▸ DIRECTION: Tally the lines in the rows below that contain the word "Post", counting a match only when its capitalization is identical. Give only the number.

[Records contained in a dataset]
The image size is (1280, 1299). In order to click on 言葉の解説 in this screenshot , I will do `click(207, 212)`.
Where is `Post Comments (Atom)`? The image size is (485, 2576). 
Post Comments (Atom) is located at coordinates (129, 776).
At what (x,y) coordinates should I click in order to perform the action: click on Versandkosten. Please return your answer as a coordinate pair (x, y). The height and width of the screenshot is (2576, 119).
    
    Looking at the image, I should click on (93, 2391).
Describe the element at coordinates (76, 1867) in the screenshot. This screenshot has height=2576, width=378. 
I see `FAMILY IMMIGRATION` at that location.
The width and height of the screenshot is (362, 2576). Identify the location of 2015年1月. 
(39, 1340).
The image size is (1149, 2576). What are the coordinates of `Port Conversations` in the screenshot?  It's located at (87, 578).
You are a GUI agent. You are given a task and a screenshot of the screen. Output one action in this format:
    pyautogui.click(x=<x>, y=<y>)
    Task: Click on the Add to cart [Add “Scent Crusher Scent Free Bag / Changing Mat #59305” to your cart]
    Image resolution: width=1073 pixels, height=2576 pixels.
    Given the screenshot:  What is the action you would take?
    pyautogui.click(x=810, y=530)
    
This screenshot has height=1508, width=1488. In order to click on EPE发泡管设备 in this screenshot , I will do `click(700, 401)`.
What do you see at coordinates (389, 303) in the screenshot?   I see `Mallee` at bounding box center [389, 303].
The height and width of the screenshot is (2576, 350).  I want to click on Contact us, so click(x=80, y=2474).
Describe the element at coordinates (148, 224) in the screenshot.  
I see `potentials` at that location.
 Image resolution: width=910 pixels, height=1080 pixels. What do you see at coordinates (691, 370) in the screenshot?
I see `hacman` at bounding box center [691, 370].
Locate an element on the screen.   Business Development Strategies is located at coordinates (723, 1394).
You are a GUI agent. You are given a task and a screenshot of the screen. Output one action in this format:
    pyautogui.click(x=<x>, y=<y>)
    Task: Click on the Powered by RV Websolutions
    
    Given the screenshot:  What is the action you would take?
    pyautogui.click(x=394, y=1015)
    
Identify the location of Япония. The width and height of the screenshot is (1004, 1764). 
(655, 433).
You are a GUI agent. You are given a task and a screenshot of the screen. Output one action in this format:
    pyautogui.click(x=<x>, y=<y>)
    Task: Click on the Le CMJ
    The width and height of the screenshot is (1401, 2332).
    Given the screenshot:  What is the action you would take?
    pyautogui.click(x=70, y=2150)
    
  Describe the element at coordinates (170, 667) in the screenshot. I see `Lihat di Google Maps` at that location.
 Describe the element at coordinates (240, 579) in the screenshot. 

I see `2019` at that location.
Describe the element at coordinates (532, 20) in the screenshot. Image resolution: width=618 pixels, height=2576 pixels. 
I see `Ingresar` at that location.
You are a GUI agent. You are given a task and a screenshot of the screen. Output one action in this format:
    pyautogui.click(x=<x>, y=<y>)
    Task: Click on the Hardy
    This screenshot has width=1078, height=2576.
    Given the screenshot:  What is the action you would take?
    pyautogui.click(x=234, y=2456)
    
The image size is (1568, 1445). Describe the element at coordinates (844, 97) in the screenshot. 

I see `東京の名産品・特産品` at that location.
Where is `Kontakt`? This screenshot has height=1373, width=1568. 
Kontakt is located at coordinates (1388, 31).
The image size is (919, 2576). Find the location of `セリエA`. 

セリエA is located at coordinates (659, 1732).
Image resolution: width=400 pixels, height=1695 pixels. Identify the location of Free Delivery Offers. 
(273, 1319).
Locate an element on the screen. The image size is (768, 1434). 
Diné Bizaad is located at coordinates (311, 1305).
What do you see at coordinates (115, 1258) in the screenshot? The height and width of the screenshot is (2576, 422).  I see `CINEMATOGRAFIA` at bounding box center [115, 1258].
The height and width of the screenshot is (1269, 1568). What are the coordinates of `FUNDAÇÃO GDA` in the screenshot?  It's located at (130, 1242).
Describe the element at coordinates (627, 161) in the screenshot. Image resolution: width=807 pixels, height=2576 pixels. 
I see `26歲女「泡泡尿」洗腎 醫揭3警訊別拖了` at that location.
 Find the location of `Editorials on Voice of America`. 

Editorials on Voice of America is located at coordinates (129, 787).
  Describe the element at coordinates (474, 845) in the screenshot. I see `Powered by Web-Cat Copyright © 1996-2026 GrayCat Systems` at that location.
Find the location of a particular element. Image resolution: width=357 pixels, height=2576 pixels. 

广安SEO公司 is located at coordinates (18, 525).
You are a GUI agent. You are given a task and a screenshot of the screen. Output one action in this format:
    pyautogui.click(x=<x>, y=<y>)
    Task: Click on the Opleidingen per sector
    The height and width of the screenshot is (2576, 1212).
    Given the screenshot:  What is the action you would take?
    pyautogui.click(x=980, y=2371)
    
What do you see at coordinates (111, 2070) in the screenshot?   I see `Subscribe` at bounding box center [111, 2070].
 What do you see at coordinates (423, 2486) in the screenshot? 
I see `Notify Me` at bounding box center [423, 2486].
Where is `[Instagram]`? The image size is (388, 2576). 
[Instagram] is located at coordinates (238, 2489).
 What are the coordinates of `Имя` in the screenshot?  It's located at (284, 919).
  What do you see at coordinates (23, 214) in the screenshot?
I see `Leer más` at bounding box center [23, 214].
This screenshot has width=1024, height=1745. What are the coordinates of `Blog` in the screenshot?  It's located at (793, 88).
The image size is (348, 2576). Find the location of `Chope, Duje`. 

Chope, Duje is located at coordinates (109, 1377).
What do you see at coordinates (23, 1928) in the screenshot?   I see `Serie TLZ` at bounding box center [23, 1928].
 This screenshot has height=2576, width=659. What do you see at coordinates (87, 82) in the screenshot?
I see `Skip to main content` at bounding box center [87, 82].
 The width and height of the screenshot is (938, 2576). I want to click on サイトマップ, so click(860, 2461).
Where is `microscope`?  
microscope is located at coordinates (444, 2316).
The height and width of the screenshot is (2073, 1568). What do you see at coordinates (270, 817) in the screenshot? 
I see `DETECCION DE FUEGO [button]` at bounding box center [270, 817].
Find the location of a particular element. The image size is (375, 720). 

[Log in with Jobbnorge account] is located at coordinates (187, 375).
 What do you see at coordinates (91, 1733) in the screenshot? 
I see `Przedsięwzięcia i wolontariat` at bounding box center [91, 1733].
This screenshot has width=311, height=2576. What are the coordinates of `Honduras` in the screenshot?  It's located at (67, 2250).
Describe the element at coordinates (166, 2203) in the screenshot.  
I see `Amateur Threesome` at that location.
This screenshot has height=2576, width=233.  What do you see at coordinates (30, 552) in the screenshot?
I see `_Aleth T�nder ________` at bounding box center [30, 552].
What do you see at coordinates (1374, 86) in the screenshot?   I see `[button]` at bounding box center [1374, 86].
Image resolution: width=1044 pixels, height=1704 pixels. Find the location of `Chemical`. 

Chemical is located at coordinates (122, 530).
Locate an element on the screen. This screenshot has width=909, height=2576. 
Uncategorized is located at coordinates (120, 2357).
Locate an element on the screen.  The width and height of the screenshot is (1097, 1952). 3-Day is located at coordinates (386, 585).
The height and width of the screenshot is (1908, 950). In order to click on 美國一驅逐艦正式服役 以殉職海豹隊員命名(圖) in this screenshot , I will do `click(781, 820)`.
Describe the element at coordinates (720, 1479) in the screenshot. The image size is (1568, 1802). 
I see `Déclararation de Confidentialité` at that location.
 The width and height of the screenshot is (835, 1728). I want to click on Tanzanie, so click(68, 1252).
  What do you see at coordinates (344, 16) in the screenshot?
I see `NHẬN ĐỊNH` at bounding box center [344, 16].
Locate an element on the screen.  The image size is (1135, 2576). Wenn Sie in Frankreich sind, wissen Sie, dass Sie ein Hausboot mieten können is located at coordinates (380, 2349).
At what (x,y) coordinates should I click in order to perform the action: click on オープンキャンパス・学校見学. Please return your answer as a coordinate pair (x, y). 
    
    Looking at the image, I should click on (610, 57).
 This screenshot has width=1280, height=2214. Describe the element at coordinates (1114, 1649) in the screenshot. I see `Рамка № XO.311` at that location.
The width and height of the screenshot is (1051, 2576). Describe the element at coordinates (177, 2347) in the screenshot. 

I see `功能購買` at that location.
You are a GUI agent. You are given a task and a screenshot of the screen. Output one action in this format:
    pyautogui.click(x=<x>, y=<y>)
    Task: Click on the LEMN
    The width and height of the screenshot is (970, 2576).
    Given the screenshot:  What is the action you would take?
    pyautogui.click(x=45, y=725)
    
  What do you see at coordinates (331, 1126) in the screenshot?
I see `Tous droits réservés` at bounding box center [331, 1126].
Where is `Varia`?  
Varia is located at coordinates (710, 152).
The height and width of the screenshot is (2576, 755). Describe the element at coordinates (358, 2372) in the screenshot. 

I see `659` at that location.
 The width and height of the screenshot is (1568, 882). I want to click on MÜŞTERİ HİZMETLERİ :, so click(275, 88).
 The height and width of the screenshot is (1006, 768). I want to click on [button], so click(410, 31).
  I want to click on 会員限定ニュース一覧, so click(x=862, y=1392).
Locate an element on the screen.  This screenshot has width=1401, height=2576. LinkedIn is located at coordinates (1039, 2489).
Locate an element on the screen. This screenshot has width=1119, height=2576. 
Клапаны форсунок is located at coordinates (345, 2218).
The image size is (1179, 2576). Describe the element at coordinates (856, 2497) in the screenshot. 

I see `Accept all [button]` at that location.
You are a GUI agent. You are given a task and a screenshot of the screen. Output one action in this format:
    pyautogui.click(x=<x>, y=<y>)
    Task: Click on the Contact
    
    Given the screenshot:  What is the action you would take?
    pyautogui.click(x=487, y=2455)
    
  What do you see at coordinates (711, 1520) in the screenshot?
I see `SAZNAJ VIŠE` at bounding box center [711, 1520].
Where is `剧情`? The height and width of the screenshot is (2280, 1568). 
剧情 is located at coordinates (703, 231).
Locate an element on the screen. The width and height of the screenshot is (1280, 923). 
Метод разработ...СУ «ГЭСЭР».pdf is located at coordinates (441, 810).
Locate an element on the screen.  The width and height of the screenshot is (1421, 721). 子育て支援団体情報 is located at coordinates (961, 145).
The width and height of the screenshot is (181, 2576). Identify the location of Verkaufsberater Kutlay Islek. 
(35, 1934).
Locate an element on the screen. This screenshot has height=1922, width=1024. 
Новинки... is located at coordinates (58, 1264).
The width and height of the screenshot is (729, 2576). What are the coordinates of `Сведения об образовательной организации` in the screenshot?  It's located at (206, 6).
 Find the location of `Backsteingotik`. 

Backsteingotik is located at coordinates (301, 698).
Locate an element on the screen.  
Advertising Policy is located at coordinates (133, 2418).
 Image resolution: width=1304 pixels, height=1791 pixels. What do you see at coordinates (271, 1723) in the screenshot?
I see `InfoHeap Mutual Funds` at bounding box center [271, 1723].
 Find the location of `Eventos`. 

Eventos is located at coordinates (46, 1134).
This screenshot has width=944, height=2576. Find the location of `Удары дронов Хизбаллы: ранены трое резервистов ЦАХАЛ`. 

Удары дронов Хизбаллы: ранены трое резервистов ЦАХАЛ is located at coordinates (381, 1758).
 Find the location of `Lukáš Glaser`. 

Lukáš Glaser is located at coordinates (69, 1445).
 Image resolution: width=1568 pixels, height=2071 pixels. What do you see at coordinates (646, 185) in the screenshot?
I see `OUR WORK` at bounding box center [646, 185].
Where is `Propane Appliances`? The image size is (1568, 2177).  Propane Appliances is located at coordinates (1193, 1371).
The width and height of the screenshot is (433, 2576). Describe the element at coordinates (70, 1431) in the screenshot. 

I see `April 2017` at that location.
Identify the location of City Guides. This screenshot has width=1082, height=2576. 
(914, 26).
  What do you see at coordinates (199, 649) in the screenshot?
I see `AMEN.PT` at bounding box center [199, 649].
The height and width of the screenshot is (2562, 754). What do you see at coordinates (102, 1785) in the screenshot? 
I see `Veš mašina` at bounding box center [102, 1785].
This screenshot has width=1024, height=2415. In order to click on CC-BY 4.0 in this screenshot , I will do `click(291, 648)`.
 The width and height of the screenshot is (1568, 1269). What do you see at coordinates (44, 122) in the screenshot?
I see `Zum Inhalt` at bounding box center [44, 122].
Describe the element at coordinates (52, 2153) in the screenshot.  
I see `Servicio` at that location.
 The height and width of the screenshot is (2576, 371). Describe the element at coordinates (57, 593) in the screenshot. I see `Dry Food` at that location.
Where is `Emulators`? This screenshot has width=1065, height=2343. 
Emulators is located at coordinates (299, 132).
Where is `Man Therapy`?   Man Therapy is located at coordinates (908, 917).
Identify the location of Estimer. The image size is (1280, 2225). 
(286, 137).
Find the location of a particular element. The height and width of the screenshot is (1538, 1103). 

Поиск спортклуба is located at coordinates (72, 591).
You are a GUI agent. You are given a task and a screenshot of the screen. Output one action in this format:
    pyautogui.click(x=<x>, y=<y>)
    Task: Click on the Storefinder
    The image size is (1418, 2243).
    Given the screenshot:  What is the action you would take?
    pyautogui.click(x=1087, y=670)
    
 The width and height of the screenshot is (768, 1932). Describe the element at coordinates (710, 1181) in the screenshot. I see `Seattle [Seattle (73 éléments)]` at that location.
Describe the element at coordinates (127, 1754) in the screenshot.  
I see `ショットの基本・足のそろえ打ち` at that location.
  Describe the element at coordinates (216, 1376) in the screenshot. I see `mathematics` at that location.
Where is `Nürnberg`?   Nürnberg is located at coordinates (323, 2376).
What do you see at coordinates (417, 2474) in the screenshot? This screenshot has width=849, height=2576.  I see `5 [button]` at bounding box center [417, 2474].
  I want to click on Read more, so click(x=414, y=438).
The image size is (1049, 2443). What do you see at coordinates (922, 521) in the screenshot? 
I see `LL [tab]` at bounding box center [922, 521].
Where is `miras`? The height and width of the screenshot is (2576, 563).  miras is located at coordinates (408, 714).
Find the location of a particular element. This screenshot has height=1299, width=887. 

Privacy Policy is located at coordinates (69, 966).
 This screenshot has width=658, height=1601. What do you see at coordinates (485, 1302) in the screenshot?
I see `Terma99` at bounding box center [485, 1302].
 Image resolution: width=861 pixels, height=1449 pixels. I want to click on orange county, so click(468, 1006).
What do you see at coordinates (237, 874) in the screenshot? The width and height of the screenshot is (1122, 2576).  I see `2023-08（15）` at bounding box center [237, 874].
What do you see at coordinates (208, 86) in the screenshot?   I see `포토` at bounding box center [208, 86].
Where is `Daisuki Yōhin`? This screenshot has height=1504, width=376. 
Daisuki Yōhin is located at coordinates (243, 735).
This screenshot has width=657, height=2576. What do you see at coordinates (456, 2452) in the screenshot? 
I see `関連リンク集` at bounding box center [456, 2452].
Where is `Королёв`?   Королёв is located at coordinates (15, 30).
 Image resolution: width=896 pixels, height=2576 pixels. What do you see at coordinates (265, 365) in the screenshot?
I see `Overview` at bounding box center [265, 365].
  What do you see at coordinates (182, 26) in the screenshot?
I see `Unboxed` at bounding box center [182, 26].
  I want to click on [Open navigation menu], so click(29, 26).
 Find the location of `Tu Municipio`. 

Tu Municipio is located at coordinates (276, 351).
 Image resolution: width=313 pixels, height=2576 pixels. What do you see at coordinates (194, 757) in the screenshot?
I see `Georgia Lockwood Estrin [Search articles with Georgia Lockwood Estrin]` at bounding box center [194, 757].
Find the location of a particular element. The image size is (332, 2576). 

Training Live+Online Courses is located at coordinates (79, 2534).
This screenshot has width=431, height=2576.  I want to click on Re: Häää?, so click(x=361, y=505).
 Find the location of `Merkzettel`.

▸ OUTPUT: 2